Les journaux anglais, par cette voie lente et détournée, pénètrent dans toutes les classes et arrivent à la portée de toutes les bourses : il ne faudrait donc pas calculer le nombre de leurs lecteurs par le nombre de leurs souscripteurs directs. On doit reconnaître cependant qu’à l’inverse de tout ce qui a lieu dans les autres pays, la grande publicité n’appartient pas en Angleterre à la presse politique quotidienne; elle est le privilège des journaux hebdomadaires à trois pence, comme le Lloyd’s Weekly Paper, qui a 50,000 abonnés, le Weekly Times, qui en a 40,000, les News of the World, qui en ont 60,000, et surtout des feuilles non politiques à 2 et à 4 sous, dont il se vend toutes les semaines plusieurs centaines de mille. Le Family Herald, qui tire à 147,000 exemplaires par semaine, et le London Journal, qui tire à 130,000, sont à la tête de ces sortes de publications. C’est là un côté curieux et peu connu de la presse anglaise qui mérite que nous nous y arrêtions quelque jour, mais dont l’étude n’entre pas dans le cadre que nous nous sommes tracé.

Nous avons essayé de faire connaître l’organisation des journaux anglais, et de montrer au prix de quels efforts et de quels sacrifices ils se disputent les lecteurs. Au fond, l’idée qui anime les écrivains anglais, c’est qu’un journal est avant tout le serviteur du public, et qu’il ne mérite de vivre qu’à la condition d’être utile. Éclairer et renseigner ceux dont il a obtenu la confiance, rassembler avec exactitude et activité tout ce qui peut instruire, distraire ou servir le lecteur; porter à sa connaissance toutes les nouvelles, tous les faits, tous les documens qui peuvent le guider dans ses plaisirs ou ses affaires : tels sont les devoirs qu’un journal anglais s’impose vis-à-vis du public. Ce n’est donc point à tort que le peuple anglais aime et honore la presse, et met sa liberté au rang d’un besoin national. L’estime et l’influence qu’il lui accorde sont le prix mérité d’incontestables services,


CUCHEVAL-CLARIGNY.

  1. Voyez la livraison du 15 décembre 1852.
  2. Le Public Ledger date de 1760, le Chronicle de 1769, le Post de 1772, le Times de 1788, l’Advertiser de 1793.
  3. Les lettres capitales jouent maintenant un rôle considérable dans les feuilles anglaises; ce sont elles qui indiquent les divisions principales du journal et qui guident le lecteur exercé droit à ce qui l’intéresse. En ouvrant un journal et du premier coup d’œil, on voit, à la disposition des titres et à la grosseur des caractères, quelle est la nouvelle importante du jour.

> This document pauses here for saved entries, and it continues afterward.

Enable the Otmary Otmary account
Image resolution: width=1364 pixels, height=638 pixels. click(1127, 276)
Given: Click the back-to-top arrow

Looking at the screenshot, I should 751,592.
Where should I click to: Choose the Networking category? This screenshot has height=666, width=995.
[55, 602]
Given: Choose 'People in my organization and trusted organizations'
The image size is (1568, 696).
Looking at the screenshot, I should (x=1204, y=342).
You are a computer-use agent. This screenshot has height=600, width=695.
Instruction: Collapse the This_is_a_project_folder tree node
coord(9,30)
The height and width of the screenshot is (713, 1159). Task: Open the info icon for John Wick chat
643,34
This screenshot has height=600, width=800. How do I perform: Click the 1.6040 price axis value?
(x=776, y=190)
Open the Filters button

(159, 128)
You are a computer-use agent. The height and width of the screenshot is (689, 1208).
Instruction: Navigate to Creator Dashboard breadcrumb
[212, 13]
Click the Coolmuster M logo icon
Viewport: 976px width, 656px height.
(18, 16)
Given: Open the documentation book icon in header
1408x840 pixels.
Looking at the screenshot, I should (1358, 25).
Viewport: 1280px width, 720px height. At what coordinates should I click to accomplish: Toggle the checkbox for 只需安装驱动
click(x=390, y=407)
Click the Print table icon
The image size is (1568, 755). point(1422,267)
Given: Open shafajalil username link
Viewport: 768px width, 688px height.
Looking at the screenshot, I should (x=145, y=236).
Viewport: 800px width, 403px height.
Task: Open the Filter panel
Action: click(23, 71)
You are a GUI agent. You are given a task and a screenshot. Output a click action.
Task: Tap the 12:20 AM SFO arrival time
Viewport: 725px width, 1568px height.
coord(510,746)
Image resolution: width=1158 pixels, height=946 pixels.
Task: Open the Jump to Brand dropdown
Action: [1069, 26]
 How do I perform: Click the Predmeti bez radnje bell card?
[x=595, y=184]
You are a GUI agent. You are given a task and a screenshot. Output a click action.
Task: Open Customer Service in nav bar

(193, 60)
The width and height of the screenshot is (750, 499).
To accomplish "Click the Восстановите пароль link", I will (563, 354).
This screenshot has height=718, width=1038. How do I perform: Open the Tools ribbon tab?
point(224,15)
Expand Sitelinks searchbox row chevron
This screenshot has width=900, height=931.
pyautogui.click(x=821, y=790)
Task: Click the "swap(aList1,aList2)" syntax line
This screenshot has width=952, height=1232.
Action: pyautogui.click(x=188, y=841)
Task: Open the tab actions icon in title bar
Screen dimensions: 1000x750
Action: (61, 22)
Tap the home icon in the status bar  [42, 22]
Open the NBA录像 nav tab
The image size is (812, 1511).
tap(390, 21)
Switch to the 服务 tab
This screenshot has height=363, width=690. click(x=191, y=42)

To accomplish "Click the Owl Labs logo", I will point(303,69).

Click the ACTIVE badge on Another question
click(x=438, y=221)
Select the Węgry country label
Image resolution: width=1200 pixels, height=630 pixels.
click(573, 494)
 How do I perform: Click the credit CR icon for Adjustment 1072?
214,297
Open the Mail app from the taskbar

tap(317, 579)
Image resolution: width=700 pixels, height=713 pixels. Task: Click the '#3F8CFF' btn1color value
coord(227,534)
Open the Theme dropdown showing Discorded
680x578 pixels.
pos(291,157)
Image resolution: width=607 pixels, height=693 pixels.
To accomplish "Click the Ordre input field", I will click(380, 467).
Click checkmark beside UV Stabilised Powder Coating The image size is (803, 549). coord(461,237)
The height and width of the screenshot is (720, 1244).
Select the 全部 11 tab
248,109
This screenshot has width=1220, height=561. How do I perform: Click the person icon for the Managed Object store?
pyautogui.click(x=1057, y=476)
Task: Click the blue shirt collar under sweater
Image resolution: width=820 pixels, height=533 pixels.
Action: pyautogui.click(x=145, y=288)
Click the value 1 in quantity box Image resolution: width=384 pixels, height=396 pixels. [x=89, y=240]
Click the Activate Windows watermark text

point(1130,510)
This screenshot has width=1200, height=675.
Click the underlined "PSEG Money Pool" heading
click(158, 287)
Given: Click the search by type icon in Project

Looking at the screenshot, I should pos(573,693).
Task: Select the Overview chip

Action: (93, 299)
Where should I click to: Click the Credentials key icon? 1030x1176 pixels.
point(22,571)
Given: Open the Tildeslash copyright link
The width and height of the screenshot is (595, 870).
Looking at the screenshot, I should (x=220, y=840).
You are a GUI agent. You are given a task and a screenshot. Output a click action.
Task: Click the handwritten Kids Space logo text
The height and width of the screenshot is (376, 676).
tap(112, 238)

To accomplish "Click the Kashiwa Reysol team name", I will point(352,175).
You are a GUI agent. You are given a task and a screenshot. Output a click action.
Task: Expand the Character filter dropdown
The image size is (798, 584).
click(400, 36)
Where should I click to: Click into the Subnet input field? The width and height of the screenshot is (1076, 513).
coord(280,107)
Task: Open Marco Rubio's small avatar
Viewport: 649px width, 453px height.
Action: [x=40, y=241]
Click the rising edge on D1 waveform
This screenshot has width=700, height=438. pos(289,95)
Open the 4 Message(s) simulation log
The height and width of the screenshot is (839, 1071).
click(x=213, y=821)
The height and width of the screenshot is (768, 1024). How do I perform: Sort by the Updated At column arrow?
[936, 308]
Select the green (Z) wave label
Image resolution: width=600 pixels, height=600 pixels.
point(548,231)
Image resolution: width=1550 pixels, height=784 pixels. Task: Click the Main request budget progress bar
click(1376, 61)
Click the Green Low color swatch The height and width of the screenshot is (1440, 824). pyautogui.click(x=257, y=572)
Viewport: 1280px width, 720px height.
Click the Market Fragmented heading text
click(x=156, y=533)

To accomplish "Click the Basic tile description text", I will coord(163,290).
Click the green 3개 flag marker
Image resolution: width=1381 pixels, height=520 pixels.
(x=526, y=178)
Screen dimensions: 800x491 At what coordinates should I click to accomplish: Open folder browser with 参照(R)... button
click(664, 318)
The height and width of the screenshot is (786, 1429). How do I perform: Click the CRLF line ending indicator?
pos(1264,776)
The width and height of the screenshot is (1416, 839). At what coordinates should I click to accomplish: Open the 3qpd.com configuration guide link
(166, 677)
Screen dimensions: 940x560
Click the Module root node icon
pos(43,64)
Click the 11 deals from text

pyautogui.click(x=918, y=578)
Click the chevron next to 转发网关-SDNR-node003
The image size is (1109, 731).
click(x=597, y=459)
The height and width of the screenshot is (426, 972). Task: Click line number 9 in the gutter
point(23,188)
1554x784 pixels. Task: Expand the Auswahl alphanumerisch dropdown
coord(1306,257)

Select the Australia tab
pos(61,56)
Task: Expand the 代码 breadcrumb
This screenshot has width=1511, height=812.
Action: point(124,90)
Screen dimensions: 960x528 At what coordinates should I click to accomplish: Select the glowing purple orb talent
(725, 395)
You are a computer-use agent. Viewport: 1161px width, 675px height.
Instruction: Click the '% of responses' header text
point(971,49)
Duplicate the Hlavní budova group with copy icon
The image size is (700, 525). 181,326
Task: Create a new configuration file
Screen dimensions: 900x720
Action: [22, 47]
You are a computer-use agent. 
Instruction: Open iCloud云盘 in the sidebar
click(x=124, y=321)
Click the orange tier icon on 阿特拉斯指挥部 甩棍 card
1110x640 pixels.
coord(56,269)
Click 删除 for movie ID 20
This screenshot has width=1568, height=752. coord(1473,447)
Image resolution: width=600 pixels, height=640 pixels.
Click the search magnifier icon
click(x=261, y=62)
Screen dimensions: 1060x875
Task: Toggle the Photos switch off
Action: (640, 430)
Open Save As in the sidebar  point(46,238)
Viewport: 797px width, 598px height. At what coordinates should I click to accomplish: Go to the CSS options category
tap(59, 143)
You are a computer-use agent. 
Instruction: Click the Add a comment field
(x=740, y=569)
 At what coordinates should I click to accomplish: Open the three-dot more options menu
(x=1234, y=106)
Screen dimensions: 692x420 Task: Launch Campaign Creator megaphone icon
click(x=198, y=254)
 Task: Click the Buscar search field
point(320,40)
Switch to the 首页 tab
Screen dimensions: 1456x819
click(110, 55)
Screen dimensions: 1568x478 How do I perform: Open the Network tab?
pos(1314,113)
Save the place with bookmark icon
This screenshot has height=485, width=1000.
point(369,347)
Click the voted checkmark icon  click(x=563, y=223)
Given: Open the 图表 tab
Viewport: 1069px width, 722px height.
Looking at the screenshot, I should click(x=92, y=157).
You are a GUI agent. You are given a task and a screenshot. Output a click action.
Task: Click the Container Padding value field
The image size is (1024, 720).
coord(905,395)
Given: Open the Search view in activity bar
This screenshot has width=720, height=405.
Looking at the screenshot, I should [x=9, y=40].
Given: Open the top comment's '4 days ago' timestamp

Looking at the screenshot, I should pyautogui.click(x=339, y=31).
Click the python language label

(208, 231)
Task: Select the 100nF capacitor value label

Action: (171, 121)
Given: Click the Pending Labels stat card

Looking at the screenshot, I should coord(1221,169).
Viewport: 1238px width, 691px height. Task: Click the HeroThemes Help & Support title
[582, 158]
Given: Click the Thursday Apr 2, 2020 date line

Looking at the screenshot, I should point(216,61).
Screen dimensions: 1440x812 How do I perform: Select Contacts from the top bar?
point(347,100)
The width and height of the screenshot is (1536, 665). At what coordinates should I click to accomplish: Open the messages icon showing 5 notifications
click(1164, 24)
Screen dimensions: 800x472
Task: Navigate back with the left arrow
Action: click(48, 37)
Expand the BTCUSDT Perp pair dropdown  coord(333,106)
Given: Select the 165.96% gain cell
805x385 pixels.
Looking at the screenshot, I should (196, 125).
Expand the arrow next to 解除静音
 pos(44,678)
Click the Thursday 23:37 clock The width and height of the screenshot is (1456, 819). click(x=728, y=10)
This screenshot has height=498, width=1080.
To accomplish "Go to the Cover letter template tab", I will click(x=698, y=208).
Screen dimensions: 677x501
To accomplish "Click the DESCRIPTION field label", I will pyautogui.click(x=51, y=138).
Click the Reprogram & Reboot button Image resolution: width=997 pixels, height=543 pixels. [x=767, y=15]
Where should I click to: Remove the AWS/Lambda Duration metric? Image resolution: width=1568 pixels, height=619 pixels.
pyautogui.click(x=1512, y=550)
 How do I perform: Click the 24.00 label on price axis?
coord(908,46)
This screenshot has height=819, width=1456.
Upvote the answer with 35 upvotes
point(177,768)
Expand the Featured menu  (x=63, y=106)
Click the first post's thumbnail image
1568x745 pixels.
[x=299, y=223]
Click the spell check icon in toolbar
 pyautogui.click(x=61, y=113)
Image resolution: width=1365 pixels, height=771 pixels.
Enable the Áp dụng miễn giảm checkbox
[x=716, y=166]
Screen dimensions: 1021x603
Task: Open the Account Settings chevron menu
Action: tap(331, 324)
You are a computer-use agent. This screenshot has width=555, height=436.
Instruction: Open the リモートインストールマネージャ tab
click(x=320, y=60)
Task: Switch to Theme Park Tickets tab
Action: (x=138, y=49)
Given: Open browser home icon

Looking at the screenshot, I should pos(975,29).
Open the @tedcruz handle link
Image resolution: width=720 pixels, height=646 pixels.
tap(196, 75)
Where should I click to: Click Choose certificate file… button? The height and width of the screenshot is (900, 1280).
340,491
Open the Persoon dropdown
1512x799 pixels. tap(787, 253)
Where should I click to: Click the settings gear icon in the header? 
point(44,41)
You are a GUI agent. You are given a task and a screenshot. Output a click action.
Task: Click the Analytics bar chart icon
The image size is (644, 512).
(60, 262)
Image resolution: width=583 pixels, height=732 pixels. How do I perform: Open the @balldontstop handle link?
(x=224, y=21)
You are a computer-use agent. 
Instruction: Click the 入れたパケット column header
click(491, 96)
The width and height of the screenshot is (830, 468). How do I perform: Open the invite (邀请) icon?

Pourtant, dans cet emploi des lettres capitales, les feuilles américaines ont laissé bien loin derrière elles les feuilles anglaises. Il n’est pas rare de voir dans un journal de New-York ou de Boston quinze titres consécutifs en tête d’un article un peu long.
  4. Les caractères que Walter employait, et qu’il avait fait fondre tout exprès à grands frais, représentaient les radicaux et les désinences qui se reproduisent le plus souvent dans la langue anglaise, et dont la liste seule avait coûté beaucoup de recherches à Walter. Il se flattait de composer beaucoup plus vite par ce système, et surtout d’épargner les frais de correction. Les fautes typographiques, les coquilles, devaient être beaucoup moins fréquentes que par le procédé usuel.